Exercise prompt>
Can you edit the records below so that every "computer-use agent" becomes "GUI agent", leaving everything else unchanged?

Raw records
--
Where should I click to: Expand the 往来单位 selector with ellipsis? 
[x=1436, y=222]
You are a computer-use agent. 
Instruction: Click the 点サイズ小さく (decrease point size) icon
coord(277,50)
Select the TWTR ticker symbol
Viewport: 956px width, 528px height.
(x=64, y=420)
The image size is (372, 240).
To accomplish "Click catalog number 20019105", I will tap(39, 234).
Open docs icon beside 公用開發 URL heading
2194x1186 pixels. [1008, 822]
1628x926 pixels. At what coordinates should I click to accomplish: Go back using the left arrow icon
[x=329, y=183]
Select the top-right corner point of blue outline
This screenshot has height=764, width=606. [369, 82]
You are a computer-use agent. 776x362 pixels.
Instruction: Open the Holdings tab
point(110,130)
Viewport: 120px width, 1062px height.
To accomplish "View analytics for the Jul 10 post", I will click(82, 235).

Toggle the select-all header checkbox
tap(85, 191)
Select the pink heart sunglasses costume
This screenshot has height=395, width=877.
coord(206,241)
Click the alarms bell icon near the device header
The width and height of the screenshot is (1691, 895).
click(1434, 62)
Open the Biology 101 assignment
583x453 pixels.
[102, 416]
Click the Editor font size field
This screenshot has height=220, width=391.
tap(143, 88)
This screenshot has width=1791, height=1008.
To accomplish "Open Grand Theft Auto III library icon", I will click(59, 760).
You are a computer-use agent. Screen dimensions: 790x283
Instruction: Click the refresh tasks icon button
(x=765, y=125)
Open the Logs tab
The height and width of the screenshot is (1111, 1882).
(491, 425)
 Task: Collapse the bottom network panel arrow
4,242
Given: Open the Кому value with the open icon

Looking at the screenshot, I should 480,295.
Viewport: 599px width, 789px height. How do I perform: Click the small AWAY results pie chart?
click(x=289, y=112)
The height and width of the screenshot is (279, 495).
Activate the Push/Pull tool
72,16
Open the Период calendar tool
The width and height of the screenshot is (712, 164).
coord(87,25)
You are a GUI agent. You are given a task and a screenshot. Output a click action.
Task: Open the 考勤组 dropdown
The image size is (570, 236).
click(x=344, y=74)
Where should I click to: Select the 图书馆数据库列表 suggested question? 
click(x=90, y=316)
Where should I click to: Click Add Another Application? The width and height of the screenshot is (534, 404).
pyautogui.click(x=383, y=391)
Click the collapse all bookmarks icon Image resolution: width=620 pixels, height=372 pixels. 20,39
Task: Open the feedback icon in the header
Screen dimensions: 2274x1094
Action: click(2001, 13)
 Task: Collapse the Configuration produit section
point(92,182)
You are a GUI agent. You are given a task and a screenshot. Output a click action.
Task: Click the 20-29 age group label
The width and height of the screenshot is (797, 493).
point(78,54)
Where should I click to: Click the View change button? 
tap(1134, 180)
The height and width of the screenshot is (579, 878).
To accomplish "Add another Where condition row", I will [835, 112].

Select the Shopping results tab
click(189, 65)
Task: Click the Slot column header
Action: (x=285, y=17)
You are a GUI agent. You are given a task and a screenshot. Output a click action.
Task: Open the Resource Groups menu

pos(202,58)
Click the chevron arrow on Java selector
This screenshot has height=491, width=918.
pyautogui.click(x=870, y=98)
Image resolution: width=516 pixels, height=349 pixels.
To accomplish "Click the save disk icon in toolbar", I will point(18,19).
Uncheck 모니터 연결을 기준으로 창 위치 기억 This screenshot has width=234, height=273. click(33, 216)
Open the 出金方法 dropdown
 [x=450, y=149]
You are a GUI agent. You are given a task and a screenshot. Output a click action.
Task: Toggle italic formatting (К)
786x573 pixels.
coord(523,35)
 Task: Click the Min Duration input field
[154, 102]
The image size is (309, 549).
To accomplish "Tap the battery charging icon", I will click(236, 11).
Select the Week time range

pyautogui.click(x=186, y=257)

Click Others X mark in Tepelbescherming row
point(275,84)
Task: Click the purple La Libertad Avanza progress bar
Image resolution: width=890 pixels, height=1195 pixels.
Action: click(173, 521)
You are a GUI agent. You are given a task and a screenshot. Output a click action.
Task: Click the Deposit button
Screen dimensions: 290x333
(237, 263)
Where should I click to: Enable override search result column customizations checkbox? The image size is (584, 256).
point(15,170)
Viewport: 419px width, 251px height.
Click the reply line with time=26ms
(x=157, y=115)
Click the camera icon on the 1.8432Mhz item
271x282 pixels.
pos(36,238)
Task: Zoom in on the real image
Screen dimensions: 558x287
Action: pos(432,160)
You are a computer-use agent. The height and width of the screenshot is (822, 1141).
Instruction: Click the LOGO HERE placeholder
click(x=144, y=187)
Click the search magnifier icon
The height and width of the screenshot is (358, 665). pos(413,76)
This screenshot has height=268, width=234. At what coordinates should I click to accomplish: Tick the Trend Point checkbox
--
Full solution>
Where should I click to: Expand the 往来单位 selector with ellipsis? 
[x=1436, y=222]
You are a GUI agent. 
Instruction: Click the 点サイズ小さく (decrease point size) icon
coord(277,50)
Select the TWTR ticker symbol
Viewport: 956px width, 528px height.
(x=64, y=420)
The image size is (372, 240).
To accomplish "Click catalog number 20019105", I will tap(39, 234).
Open docs icon beside 公用開發 URL heading
2194x1186 pixels. [1008, 822]
1628x926 pixels. At what coordinates should I click to accomplish: Go back using the left arrow icon
[x=329, y=183]
Select the top-right corner point of blue outline
This screenshot has height=764, width=606. [369, 82]
You are a GUI agent. 776x362 pixels.
Instruction: Open the Holdings tab
point(110,130)
Viewport: 120px width, 1062px height.
To accomplish "View analytics for the Jul 10 post", I will click(82, 235).

Toggle the select-all header checkbox
tap(85, 191)
Select the pink heart sunglasses costume
This screenshot has height=395, width=877.
coord(206,241)
Click the alarms bell icon near the device header
The width and height of the screenshot is (1691, 895).
click(1434, 62)
Open the Biology 101 assignment
583x453 pixels.
[102, 416]
Click the Editor font size field
This screenshot has height=220, width=391.
tap(143, 88)
This screenshot has width=1791, height=1008.
To accomplish "Open Grand Theft Auto III library icon", I will click(59, 760).
You are a GUI agent. Screen dimensions: 790x283
Instruction: Click the refresh tasks icon button
(x=765, y=125)
Open the Logs tab
The height and width of the screenshot is (1111, 1882).
(491, 425)
 Task: Collapse the bottom network panel arrow
4,242
Given: Open the Кому value with the open icon

Looking at the screenshot, I should 480,295.
Viewport: 599px width, 789px height. How do I perform: Click the small AWAY results pie chart?
click(x=289, y=112)
The height and width of the screenshot is (279, 495).
Activate the Push/Pull tool
72,16
Open the Период calendar tool
The width and height of the screenshot is (712, 164).
coord(87,25)
You are a GUI agent. You are given a task and a screenshot. Output a click action.
Task: Open the 考勤组 dropdown
The image size is (570, 236).
click(x=344, y=74)
Where should I click to: Select the 图书馆数据库列表 suggested question? 
click(x=90, y=316)
Where should I click to: Click Add Another Application? The width and height of the screenshot is (534, 404).
pyautogui.click(x=383, y=391)
Click the collapse all bookmarks icon Image resolution: width=620 pixels, height=372 pixels. 20,39
Task: Open the feedback icon in the header
Screen dimensions: 2274x1094
Action: click(2001, 13)
 Task: Collapse the Configuration produit section
point(92,182)
You are a GUI agent. You are given a task and a screenshot. Output a click action.
Task: Click the 20-29 age group label
The width and height of the screenshot is (797, 493).
point(78,54)
Where should I click to: Click the View change button? 
tap(1134, 180)
The height and width of the screenshot is (579, 878).
To accomplish "Add another Where condition row", I will [835, 112].

Select the Shopping results tab
click(189, 65)
Task: Click the Slot column header
Action: (x=285, y=17)
You are a GUI agent. You are given a task and a screenshot. Output a click action.
Task: Open the Resource Groups menu

pos(202,58)
Click the chevron arrow on Java selector
This screenshot has height=491, width=918.
pyautogui.click(x=870, y=98)
Image resolution: width=516 pixels, height=349 pixels.
To accomplish "Click the save disk icon in toolbar", I will point(18,19).
Uncheck 모니터 연결을 기준으로 창 위치 기억 This screenshot has width=234, height=273. click(33, 216)
Open the 出金方法 dropdown
 [x=450, y=149]
You are a GUI agent. You are given a task and a screenshot. Output a click action.
Task: Toggle italic formatting (К)
786x573 pixels.
coord(523,35)
 Task: Click the Min Duration input field
[154, 102]
The image size is (309, 549).
To accomplish "Tap the battery charging icon", I will click(236, 11).
Select the Week time range

pyautogui.click(x=186, y=257)

Click Others X mark in Tepelbescherming row
point(275,84)
Task: Click the purple La Libertad Avanza progress bar
Image resolution: width=890 pixels, height=1195 pixels.
Action: click(173, 521)
You are a GUI agent. You are given a task and a screenshot. Output a click action.
Task: Click the Deposit button
Screen dimensions: 290x333
(237, 263)
Where should I click to: Enable override search result column customizations checkbox? The image size is (584, 256).
point(15,170)
Viewport: 419px width, 251px height.
Click the reply line with time=26ms
(x=157, y=115)
Click the camera icon on the 1.8432Mhz item
271x282 pixels.
pos(36,238)
Task: Zoom in on the real image
Screen dimensions: 558x287
Action: pos(432,160)
You are a GUI agent. The height and width of the screenshot is (822, 1141).
Instruction: Click the LOGO HERE placeholder
click(x=144, y=187)
Click the search magnifier icon
The height and width of the screenshot is (358, 665). pos(413,76)
This screenshot has height=268, width=234. At what coordinates should I click to accomplish: Tick the Trend Point checkbox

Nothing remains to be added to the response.